Rivières

Certaines rivières sont le silence, enfoui dans tes yeux
elles sont la boue, la vase
le vide qui vient.
Tu es le virage, aperçu trop tard,
la perte d’équilibre.

Certaines rivières grondent
elles se préparent au sommet des rêves
elles emportent l’usure des jours.
Tu es le visage, fugace, espéré
aperçu dans un reflet de l’eau.

Certaines rivières charrient des phrases,
des lignes de pierres qui se heurtent, des blessures
elles saignent.
Tu es le bruit battant
de la pluie.

Certaines rivières débordent, me débordent
mais les saumons qui brillent en inversent le cours
le pêcheur attend, pilier d’un pont de fils.

Texte écrit sur la proposition de Laura Vazquez dans son atelier Certains mots vivent dans ma gorge – avec Audre Lorde & Schopenhauer.

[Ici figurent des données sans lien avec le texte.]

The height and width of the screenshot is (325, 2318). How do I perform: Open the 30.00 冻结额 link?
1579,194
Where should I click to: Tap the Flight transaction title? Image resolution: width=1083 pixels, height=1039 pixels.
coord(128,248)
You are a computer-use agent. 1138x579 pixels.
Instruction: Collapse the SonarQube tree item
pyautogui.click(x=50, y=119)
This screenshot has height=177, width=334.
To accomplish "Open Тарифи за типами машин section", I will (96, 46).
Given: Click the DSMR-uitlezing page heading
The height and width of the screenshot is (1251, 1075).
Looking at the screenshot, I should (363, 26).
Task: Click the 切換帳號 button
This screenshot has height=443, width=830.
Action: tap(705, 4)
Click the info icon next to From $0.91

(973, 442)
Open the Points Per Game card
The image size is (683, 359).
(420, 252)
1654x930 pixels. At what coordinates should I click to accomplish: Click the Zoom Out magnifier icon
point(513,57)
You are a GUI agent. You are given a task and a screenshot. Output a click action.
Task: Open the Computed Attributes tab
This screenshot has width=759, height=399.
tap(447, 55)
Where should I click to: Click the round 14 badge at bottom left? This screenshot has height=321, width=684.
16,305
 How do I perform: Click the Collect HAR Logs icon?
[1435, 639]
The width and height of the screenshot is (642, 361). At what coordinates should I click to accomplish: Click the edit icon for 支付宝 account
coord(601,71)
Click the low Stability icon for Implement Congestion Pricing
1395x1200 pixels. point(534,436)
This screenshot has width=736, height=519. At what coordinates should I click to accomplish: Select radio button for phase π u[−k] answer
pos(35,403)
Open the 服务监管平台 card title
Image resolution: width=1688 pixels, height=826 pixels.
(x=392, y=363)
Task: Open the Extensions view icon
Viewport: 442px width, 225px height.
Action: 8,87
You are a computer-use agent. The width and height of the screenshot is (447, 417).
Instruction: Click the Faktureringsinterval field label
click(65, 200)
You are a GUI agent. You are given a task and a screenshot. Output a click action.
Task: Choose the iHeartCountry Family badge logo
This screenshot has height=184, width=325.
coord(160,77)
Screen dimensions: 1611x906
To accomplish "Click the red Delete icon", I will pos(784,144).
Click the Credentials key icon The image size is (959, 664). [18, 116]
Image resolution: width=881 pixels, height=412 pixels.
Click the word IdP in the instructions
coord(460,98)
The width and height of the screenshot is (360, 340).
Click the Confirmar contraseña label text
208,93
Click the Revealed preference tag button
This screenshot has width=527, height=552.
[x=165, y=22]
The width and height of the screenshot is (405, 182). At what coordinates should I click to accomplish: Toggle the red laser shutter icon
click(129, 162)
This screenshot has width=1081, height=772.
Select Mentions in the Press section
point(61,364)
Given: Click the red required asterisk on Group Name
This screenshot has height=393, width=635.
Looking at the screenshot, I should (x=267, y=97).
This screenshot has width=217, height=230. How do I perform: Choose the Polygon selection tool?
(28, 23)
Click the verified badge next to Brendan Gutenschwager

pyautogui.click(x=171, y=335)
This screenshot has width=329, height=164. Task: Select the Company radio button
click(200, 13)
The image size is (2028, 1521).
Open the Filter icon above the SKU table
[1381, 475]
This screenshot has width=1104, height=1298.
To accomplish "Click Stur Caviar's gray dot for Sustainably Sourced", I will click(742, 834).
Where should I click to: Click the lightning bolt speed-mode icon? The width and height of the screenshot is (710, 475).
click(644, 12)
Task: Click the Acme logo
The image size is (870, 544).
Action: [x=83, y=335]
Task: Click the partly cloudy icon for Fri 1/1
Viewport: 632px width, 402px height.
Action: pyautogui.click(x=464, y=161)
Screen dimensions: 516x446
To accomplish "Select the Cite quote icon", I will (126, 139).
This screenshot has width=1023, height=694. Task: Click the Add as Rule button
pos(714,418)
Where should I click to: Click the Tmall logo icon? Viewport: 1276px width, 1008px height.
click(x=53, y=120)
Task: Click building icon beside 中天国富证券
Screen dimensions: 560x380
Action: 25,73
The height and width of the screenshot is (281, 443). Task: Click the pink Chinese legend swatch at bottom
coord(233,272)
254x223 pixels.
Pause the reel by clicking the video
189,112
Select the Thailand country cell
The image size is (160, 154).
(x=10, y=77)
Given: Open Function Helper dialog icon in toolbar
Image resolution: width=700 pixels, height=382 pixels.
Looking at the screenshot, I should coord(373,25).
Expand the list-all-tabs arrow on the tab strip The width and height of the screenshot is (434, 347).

En mémoire de Jérôme, défenseur des espaces naturels et pêcheur dans les gaves pyrénéens évoqués par le beau documentaire « La rivière » de Dominique Marchais.

Pluie

Les jours de pluie n’ont pas d’aube – ils perpétuent la nuit dans la respiration pure de leur naissance – les herbes, les feuilles, les branches se couvrent du souffle gris du ciel, elles retrouvent leurs natures d’ombres. Notre féconde imagination s’est endormie, la terre a rangé ses couleurs divertissantes, son baiser est froid comme une vérité oubliée. Une main d’acier caresse le front, là où la pensée, lorsque le soleil est au zénith, s’échappe dans les vapeurs du mensonge – nous nous tenons entièrement nus dans la main humide du temps.

Philippe Moron

Kamanche

Dans le bois du mûrier, sous la peau, la vibration retenue, deux octaves sans fin

La pulpe des doigts glisse entre les cordes, les ongles se font oiseau

La main repliée frappe la porte de nos jardins – corps tourné vers la ronde – le ventre reçoit la plainte

La nuit viendra
Tenir l’archet
Du murmure
Dans notre gorge
Battements rapides
Du cœur

Onde vive distordue en étincelles
Libérée des anfractuosités de la matière

Cri de détresse, timbre désemmuré
Signal de chair contre ma peau

Attendre sans attendre,
Dans ta bouche,
La dernière crispation
De l’espace
Note fauve
Conclusion
De toutes les feuilles
Tombées une à une
Sur ton ventre


Le Kamanche ( « petit arc ») désigne une famille d’instruments à cordes frottées d’origine iranienne datant du IXe siècle.